**ACTIVITY**
For each entry below, output it exactly as it stands.

**Stored records**

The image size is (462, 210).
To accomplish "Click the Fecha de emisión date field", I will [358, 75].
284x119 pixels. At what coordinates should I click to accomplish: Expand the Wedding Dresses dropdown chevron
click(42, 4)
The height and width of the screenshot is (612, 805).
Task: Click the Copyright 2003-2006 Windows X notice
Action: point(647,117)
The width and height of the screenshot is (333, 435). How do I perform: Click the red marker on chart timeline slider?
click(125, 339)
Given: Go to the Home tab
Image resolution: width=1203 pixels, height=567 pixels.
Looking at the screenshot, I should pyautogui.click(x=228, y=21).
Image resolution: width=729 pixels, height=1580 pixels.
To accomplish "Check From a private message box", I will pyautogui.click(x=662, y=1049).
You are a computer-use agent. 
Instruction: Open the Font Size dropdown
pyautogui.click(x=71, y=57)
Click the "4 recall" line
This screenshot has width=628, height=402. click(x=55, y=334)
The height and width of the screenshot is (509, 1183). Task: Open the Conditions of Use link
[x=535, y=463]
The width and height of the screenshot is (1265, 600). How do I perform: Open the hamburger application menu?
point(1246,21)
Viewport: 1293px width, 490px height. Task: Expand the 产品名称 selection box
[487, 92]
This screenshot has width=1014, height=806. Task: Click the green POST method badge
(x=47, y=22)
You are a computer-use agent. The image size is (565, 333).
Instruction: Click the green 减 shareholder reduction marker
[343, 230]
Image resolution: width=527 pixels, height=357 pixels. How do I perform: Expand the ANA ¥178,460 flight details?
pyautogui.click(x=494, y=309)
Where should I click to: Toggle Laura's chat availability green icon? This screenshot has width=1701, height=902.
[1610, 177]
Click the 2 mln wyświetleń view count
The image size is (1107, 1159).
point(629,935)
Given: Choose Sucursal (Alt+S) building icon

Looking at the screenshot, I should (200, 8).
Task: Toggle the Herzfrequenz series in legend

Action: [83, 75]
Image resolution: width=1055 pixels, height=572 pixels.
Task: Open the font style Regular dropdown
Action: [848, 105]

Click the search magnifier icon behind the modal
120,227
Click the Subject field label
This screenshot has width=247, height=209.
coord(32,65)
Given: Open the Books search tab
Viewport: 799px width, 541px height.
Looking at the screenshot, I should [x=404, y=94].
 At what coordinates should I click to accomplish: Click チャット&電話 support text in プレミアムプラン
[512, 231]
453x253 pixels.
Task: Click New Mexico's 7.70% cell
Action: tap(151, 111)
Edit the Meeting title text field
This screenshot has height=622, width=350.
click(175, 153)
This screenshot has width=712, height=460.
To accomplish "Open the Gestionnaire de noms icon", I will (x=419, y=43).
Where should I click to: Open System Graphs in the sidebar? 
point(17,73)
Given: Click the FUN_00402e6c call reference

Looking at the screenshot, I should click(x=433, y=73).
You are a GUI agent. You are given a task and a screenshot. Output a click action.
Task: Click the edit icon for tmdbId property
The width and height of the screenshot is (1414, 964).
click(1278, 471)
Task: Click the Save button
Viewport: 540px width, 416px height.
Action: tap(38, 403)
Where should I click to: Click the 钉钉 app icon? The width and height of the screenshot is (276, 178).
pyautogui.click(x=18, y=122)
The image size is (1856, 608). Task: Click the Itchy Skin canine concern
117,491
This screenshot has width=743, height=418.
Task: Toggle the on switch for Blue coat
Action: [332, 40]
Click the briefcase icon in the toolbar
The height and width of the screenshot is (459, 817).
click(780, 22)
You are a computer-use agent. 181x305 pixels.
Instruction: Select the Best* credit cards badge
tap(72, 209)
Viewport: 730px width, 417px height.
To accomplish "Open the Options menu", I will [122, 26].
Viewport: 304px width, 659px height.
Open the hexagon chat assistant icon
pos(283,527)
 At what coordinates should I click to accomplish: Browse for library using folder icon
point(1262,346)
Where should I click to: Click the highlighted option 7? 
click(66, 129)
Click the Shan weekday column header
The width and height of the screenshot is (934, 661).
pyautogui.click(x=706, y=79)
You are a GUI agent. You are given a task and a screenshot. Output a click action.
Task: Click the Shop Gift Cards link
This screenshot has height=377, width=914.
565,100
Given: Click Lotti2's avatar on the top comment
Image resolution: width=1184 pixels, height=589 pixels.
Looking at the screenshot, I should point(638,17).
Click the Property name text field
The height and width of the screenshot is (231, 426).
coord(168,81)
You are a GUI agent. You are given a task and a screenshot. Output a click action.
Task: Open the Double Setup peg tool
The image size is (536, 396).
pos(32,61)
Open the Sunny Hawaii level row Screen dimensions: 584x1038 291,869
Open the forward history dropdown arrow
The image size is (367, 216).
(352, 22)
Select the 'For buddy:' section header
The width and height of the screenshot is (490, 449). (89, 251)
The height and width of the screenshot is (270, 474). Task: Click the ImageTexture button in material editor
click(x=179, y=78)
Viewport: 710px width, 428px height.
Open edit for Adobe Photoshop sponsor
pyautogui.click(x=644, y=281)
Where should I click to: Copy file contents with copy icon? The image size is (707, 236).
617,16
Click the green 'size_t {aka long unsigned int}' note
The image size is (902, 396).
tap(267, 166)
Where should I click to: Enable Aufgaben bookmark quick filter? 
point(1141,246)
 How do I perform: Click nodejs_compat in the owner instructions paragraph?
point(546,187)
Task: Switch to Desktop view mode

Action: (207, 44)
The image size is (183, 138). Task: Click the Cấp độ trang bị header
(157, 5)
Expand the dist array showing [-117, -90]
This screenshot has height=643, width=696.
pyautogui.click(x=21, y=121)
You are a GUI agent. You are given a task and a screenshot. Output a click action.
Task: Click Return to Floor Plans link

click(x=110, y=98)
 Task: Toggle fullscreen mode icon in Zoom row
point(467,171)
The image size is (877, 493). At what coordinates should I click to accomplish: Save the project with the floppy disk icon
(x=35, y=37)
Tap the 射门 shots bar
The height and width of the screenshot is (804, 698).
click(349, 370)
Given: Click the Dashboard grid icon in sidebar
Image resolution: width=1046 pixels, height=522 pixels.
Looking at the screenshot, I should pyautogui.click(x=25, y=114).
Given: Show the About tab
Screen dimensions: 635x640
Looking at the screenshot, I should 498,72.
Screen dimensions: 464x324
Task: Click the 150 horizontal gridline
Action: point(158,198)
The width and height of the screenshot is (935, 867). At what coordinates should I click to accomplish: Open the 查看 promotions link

**OUTPUT OF THE EXERCISE**
The image size is (462, 210).
To accomplish "Click the Fecha de emisión date field", I will [358, 75].
284x119 pixels. At what coordinates should I click to accomplish: Expand the Wedding Dresses dropdown chevron
click(42, 4)
The height and width of the screenshot is (612, 805).
Task: Click the Copyright 2003-2006 Windows X notice
Action: point(647,117)
The width and height of the screenshot is (333, 435). How do I perform: Click the red marker on chart timeline slider?
click(125, 339)
Given: Go to the Home tab
Image resolution: width=1203 pixels, height=567 pixels.
Looking at the screenshot, I should pyautogui.click(x=228, y=21).
Image resolution: width=729 pixels, height=1580 pixels.
To accomplish "Check From a private message box", I will pyautogui.click(x=662, y=1049).
You are a computer-use agent. 
Instruction: Open the Font Size dropdown
pyautogui.click(x=71, y=57)
Click the "4 recall" line
This screenshot has width=628, height=402. click(x=55, y=334)
The height and width of the screenshot is (509, 1183). Task: Open the Conditions of Use link
[x=535, y=463]
The width and height of the screenshot is (1265, 600). How do I perform: Open the hamburger application menu?
point(1246,21)
Viewport: 1293px width, 490px height. Task: Expand the 产品名称 selection box
[487, 92]
This screenshot has width=1014, height=806. Task: Click the green POST method badge
(x=47, y=22)
You are a computer-use agent. The image size is (565, 333).
Instruction: Click the green 减 shareholder reduction marker
[343, 230]
Image resolution: width=527 pixels, height=357 pixels. How do I perform: Expand the ANA ¥178,460 flight details?
pyautogui.click(x=494, y=309)
Where should I click to: Toggle Laura's chat availability green icon? This screenshot has width=1701, height=902.
[1610, 177]
Click the 2 mln wyświetleń view count
The image size is (1107, 1159).
point(629,935)
Given: Choose Sucursal (Alt+S) building icon

Looking at the screenshot, I should (200, 8).
Task: Toggle the Herzfrequenz series in legend

Action: [83, 75]
Image resolution: width=1055 pixels, height=572 pixels.
Task: Open the font style Regular dropdown
Action: [848, 105]

Click the search magnifier icon behind the modal
120,227
Click the Subject field label
This screenshot has width=247, height=209.
coord(32,65)
Given: Open the Books search tab
Viewport: 799px width, 541px height.
Looking at the screenshot, I should [x=404, y=94].
 At what coordinates should I click to accomplish: Click チャット&電話 support text in プレミアムプラン
[512, 231]
453x253 pixels.
Task: Click New Mexico's 7.70% cell
Action: tap(151, 111)
Edit the Meeting title text field
This screenshot has height=622, width=350.
click(175, 153)
This screenshot has width=712, height=460.
To accomplish "Open the Gestionnaire de noms icon", I will (x=419, y=43).
Where should I click to: Open System Graphs in the sidebar? 
point(17,73)
Given: Click the FUN_00402e6c call reference

Looking at the screenshot, I should click(x=433, y=73).
You are a GUI agent. You are given a task and a screenshot. Output a click action.
Task: Click the edit icon for tmdbId property
The width and height of the screenshot is (1414, 964).
click(1278, 471)
Task: Click the Save button
Viewport: 540px width, 416px height.
Action: tap(38, 403)
Where should I click to: Click the 钉钉 app icon? The width and height of the screenshot is (276, 178).
pyautogui.click(x=18, y=122)
The image size is (1856, 608). Task: Click the Itchy Skin canine concern
117,491
This screenshot has width=743, height=418.
Task: Toggle the on switch for Blue coat
Action: [332, 40]
Click the briefcase icon in the toolbar
The height and width of the screenshot is (459, 817).
click(780, 22)
You are a computer-use agent. 181x305 pixels.
Instruction: Select the Best* credit cards badge
tap(72, 209)
Viewport: 730px width, 417px height.
To accomplish "Open the Options menu", I will [122, 26].
Viewport: 304px width, 659px height.
Open the hexagon chat assistant icon
pos(283,527)
 At what coordinates should I click to accomplish: Browse for library using folder icon
point(1262,346)
Where should I click to: Click the highlighted option 7? 
click(66, 129)
Click the Shan weekday column header
The width and height of the screenshot is (934, 661).
pyautogui.click(x=706, y=79)
You are a GUI agent. You are given a task and a screenshot. Output a click action.
Task: Click the Shop Gift Cards link
This screenshot has height=377, width=914.
565,100
Given: Click Lotti2's avatar on the top comment
Image resolution: width=1184 pixels, height=589 pixels.
Looking at the screenshot, I should point(638,17).
Click the Property name text field
The height and width of the screenshot is (231, 426).
coord(168,81)
You are a GUI agent. You are given a task and a screenshot. Output a click action.
Task: Open the Double Setup peg tool
The image size is (536, 396).
pos(32,61)
Open the Sunny Hawaii level row Screen dimensions: 584x1038 291,869
Open the forward history dropdown arrow
The image size is (367, 216).
(352, 22)
Select the 'For buddy:' section header
The width and height of the screenshot is (490, 449). (89, 251)
The height and width of the screenshot is (270, 474). Task: Click the ImageTexture button in material editor
click(x=179, y=78)
Viewport: 710px width, 428px height.
Open edit for Adobe Photoshop sponsor
pyautogui.click(x=644, y=281)
Where should I click to: Copy file contents with copy icon? The image size is (707, 236).
617,16
Click the green 'size_t {aka long unsigned int}' note
The image size is (902, 396).
tap(267, 166)
Where should I click to: Enable Aufgaben bookmark quick filter? 
point(1141,246)
 How do I perform: Click nodejs_compat in the owner instructions paragraph?
point(546,187)
Task: Switch to Desktop view mode

Action: (207, 44)
The image size is (183, 138). Task: Click the Cấp độ trang bị header
(157, 5)
Expand the dist array showing [-117, -90]
This screenshot has height=643, width=696.
pyautogui.click(x=21, y=121)
You are a GUI agent. You are given a task and a screenshot. Output a click action.
Task: Click Return to Floor Plans link

click(x=110, y=98)
 Task: Toggle fullscreen mode icon in Zoom row
point(467,171)
The image size is (877, 493). At what coordinates should I click to accomplish: Save the project with the floppy disk icon
(x=35, y=37)
Tap the 射门 shots bar
The height and width of the screenshot is (804, 698).
click(349, 370)
Given: Click the Dashboard grid icon in sidebar
Image resolution: width=1046 pixels, height=522 pixels.
Looking at the screenshot, I should pyautogui.click(x=25, y=114).
Given: Show the About tab
Screen dimensions: 635x640
Looking at the screenshot, I should 498,72.
Screen dimensions: 464x324
Task: Click the 150 horizontal gridline
Action: point(158,198)
The width and height of the screenshot is (935, 867). At what coordinates should I click to accomplish: Open the 查看 promotions link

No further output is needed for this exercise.